→ **WORK TO COMPLETE**:
Locate each of the rows below that contains the string "chat" and copy every such row in full; case counts.

→ **DATA LISTING**:
-.-.-
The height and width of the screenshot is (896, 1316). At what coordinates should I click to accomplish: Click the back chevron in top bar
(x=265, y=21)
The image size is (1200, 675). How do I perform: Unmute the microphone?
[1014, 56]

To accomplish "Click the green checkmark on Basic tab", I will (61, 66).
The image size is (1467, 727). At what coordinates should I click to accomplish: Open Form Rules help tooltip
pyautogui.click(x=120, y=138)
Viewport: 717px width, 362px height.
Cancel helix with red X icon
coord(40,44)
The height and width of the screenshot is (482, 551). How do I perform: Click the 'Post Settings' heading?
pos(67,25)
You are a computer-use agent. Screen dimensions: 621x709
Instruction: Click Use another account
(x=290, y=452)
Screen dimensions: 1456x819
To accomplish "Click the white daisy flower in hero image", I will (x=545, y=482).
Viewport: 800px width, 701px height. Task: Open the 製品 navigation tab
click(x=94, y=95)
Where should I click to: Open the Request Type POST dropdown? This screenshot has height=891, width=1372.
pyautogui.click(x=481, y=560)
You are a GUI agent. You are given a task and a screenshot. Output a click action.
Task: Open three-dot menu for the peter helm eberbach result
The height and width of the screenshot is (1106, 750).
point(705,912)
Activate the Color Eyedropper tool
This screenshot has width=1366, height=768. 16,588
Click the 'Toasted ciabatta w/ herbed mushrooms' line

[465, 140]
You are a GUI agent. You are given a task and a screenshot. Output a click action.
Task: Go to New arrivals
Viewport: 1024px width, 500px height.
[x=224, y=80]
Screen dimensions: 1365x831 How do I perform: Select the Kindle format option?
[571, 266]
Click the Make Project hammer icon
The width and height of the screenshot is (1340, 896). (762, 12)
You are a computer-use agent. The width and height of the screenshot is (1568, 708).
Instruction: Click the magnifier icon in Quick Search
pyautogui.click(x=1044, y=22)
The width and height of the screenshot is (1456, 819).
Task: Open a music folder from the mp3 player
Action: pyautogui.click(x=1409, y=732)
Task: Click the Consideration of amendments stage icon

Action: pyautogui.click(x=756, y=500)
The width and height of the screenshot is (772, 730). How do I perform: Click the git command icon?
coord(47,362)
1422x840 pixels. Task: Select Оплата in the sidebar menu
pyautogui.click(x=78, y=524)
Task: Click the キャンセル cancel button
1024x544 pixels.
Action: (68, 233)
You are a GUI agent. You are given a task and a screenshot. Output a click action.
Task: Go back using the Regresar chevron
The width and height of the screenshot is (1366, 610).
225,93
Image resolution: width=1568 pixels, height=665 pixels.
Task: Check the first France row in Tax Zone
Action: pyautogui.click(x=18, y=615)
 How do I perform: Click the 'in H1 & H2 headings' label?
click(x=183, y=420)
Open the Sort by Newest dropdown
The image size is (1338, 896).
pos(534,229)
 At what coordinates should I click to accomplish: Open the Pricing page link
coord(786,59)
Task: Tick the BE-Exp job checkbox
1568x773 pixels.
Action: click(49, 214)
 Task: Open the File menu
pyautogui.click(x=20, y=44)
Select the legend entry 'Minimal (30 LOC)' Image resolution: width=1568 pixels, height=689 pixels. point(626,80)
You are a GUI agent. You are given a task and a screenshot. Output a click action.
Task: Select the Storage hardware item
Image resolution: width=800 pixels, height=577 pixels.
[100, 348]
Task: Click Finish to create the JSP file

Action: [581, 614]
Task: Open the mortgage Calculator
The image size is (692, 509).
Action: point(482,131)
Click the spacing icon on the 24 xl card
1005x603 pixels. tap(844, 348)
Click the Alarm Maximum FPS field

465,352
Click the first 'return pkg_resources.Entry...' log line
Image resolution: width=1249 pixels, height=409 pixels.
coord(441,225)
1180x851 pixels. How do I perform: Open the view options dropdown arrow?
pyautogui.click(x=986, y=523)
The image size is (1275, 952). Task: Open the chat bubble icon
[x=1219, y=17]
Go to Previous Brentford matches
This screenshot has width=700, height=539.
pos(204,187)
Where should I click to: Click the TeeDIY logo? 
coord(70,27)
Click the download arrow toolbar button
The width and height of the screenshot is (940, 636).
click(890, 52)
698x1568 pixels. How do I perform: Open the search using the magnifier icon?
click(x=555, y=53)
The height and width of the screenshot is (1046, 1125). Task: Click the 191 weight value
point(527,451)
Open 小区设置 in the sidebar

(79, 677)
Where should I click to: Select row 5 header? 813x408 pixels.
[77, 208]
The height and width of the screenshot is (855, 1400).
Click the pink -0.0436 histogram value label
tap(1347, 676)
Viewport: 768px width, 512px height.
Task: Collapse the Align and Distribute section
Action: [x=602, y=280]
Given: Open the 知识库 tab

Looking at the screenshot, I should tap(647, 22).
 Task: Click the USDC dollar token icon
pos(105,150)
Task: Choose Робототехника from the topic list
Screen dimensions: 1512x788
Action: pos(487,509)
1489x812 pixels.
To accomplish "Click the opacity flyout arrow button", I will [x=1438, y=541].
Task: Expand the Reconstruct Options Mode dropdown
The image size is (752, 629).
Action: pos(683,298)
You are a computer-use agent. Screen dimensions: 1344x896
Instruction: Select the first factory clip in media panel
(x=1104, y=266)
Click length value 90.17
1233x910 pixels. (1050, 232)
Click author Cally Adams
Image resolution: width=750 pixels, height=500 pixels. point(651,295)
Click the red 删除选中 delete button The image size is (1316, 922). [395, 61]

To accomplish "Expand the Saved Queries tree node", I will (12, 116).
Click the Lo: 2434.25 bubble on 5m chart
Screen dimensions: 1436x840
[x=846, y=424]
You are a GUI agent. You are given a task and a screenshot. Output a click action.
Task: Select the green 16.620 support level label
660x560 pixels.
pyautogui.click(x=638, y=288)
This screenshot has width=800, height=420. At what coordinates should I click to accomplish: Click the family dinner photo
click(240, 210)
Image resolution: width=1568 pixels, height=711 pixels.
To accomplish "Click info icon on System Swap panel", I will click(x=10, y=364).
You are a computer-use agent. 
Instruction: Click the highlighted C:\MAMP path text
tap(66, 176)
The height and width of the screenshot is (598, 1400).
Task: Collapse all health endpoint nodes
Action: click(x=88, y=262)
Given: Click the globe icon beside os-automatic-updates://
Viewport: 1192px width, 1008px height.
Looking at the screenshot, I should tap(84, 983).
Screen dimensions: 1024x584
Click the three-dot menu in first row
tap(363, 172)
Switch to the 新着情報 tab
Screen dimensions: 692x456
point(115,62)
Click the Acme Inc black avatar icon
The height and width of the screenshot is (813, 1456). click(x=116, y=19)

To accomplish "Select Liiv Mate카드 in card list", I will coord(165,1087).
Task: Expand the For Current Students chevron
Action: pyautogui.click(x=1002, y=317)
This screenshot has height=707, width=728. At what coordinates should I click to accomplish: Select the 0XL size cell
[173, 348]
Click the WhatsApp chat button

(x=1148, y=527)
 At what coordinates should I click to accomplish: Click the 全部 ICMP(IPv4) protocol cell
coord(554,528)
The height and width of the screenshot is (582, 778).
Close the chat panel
-.-.-
→ **OUTPUT**:
The image size is (1275, 952). Task: Open the chat bubble icon
Click the WhatsApp chat button
Close the chat panel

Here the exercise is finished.